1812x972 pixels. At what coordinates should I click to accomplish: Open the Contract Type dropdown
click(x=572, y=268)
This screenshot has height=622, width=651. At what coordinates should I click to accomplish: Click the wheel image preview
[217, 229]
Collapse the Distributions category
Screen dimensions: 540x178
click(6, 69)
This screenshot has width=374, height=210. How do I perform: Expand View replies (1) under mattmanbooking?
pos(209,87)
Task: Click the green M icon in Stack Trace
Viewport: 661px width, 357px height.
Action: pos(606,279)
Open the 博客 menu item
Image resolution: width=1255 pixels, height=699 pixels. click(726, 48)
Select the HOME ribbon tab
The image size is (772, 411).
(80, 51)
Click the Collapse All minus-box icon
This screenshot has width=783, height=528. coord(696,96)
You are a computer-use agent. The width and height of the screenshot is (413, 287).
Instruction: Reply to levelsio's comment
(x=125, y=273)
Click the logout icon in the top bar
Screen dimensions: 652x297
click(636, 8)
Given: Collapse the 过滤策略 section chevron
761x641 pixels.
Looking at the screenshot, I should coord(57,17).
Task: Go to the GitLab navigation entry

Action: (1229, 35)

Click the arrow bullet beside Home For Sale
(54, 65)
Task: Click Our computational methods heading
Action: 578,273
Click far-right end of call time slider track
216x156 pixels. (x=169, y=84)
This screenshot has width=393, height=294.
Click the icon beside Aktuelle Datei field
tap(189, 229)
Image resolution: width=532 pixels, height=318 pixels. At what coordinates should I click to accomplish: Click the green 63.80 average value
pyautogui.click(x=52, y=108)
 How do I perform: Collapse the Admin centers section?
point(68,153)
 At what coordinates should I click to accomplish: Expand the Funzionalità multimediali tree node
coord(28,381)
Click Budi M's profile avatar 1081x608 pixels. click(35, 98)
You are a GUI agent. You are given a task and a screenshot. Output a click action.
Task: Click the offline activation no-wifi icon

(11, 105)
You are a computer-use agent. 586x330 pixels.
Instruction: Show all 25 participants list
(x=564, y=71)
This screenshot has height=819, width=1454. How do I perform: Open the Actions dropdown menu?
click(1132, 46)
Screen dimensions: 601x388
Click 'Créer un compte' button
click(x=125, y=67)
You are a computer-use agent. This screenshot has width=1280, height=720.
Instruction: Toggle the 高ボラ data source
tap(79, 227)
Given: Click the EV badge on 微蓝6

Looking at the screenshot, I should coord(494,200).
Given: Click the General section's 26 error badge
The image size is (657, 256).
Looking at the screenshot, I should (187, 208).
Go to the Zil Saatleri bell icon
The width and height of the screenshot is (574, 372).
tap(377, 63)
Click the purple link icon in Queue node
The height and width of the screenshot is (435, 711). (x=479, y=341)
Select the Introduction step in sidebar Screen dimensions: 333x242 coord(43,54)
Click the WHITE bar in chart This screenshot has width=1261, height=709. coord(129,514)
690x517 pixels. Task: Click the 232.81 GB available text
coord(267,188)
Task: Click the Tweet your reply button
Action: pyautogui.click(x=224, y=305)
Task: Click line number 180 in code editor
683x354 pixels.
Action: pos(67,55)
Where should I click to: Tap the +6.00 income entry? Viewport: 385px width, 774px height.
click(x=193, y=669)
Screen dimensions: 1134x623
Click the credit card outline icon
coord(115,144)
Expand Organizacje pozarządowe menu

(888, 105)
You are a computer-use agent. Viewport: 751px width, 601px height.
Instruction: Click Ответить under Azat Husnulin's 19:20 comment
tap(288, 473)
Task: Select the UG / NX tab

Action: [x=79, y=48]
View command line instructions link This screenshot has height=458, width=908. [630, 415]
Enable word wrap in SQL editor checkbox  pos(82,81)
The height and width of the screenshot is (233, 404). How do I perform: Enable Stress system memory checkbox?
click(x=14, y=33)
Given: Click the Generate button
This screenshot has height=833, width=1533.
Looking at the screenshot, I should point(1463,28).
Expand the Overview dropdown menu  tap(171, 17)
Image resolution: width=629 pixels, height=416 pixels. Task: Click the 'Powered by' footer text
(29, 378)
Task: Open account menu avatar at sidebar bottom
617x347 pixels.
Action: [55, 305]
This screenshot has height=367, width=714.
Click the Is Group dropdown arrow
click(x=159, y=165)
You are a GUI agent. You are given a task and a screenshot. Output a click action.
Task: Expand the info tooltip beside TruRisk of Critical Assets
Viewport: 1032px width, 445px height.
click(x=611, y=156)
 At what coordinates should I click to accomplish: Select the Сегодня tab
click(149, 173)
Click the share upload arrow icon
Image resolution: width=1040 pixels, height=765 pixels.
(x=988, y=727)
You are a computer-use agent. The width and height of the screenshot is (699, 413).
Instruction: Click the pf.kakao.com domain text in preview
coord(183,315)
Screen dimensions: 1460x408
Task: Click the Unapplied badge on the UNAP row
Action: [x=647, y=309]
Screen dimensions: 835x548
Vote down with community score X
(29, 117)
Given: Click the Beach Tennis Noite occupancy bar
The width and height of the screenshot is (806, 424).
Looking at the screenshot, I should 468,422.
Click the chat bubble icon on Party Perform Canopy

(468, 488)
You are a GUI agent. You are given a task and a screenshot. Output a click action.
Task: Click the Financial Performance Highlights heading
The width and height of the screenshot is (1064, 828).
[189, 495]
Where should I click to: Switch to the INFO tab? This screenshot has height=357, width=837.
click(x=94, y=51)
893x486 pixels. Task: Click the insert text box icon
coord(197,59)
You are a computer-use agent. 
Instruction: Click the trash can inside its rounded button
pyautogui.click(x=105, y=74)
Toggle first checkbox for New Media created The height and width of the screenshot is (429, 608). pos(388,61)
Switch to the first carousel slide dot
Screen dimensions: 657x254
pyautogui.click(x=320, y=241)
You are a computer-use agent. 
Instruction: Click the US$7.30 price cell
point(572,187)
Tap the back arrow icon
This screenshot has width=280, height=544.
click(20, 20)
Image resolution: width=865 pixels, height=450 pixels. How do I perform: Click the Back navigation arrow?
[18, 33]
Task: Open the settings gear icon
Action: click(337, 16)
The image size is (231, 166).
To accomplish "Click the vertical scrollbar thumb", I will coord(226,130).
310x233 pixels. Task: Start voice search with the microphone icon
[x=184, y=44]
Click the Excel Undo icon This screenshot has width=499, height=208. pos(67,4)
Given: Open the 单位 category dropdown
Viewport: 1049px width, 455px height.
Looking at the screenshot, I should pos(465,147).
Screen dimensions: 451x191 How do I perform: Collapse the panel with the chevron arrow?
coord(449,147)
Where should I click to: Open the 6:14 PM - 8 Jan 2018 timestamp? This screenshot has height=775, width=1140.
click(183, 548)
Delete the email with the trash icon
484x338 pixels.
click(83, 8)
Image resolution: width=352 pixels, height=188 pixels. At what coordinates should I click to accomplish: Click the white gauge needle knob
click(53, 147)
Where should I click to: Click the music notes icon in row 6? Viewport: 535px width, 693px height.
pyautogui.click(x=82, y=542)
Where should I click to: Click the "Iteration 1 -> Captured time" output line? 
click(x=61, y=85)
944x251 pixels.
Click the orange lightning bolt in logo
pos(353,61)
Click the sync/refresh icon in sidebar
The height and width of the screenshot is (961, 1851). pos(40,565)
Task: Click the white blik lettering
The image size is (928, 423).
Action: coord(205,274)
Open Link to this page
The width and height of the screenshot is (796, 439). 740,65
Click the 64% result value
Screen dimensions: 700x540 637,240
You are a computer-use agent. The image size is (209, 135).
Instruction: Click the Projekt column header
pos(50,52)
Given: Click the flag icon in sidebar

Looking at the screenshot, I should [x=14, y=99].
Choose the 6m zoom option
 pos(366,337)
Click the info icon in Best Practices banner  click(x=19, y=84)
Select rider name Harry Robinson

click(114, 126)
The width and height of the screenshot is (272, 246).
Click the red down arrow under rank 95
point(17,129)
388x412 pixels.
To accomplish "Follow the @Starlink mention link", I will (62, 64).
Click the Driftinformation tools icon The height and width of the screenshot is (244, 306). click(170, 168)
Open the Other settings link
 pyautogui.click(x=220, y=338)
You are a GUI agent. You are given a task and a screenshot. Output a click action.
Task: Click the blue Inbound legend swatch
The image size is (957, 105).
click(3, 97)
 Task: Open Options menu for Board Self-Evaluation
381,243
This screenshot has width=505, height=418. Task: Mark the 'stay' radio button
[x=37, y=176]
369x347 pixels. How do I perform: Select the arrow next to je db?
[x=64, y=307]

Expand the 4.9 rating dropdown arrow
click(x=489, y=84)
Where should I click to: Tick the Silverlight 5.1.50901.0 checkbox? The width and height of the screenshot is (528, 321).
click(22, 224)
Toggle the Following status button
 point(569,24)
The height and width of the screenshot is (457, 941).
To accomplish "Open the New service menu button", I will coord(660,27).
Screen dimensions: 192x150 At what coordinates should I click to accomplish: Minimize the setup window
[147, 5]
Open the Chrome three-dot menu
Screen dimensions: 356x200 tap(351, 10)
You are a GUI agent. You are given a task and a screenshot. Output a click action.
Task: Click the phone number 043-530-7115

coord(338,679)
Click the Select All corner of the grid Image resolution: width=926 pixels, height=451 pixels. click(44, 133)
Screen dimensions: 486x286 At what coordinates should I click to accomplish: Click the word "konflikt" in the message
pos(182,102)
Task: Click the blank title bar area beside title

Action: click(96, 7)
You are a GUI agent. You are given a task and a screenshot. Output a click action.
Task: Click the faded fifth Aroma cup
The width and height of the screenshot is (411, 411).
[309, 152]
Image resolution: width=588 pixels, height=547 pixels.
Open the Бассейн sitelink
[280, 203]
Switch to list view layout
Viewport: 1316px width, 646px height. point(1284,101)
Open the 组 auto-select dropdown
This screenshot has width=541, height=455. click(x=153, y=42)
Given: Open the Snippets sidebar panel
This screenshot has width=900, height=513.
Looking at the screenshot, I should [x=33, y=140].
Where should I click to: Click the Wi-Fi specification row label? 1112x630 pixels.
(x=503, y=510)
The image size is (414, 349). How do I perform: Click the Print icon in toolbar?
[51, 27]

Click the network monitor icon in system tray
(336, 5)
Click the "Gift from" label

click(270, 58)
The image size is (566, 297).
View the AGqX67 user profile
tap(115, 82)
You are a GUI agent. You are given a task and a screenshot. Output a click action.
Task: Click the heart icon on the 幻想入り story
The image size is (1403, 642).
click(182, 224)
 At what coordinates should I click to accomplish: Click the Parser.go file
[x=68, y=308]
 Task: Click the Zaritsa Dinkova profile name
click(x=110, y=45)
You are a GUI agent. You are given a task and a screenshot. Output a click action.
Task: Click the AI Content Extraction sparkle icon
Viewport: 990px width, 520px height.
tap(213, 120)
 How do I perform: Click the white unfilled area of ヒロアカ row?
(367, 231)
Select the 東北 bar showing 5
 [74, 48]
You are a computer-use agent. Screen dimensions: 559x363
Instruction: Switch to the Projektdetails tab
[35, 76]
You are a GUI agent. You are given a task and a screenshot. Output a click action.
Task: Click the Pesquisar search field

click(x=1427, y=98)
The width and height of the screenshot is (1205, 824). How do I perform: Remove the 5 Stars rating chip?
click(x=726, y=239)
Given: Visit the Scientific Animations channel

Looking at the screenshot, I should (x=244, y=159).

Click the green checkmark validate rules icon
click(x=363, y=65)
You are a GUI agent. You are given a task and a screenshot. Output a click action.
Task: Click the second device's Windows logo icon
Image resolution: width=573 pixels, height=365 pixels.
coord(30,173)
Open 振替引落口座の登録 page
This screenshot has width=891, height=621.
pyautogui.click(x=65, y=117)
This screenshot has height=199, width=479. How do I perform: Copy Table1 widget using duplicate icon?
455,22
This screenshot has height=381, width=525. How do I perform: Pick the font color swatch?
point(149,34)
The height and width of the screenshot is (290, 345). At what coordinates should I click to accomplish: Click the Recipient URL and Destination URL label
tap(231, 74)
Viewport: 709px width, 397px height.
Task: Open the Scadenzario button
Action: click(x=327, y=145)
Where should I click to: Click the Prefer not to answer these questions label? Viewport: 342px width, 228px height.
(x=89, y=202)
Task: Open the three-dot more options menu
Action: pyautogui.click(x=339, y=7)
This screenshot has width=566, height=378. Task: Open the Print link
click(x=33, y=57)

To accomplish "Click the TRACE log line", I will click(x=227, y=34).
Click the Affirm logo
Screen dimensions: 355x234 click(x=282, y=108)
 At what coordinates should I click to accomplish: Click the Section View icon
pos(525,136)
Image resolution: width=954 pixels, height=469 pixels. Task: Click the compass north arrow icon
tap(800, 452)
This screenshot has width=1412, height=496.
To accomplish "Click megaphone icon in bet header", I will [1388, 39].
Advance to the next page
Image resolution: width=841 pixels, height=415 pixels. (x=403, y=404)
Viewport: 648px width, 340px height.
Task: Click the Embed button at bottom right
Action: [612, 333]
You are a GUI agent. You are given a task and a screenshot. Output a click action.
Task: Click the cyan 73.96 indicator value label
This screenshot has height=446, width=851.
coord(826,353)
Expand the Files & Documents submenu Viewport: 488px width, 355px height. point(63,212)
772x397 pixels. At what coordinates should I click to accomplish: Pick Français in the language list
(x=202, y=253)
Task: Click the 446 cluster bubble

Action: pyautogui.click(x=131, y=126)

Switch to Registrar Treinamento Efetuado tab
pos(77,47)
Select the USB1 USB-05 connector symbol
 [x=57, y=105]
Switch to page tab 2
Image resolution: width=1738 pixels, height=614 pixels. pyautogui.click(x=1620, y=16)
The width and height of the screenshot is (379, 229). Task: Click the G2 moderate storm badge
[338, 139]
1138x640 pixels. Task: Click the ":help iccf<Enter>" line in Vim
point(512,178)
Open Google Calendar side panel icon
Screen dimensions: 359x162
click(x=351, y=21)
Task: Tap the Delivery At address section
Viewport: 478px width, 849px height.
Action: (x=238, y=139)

_TASK PROMPT_
Please copy out each line of the data in which the word "computer" occurs.

_ANSWER SECTION_
You are a computer-use agent. The width and height of the screenshot is (413, 287).
You are a computer-use agent. 586x330 pixels.
You are a computer-use agent. This screenshot has width=1280, height=720.
You are a computer-use agent. Viewport: 751px width, 601px height.
You are a computer-use agent. The width and height of the screenshot is (699, 413).
You are a computer-use agent. 
You are a computer-use agent. 
You are a computer-use agent. The image size is (209, 135).
You are a computer-use agent. Screen dimensions: 559x363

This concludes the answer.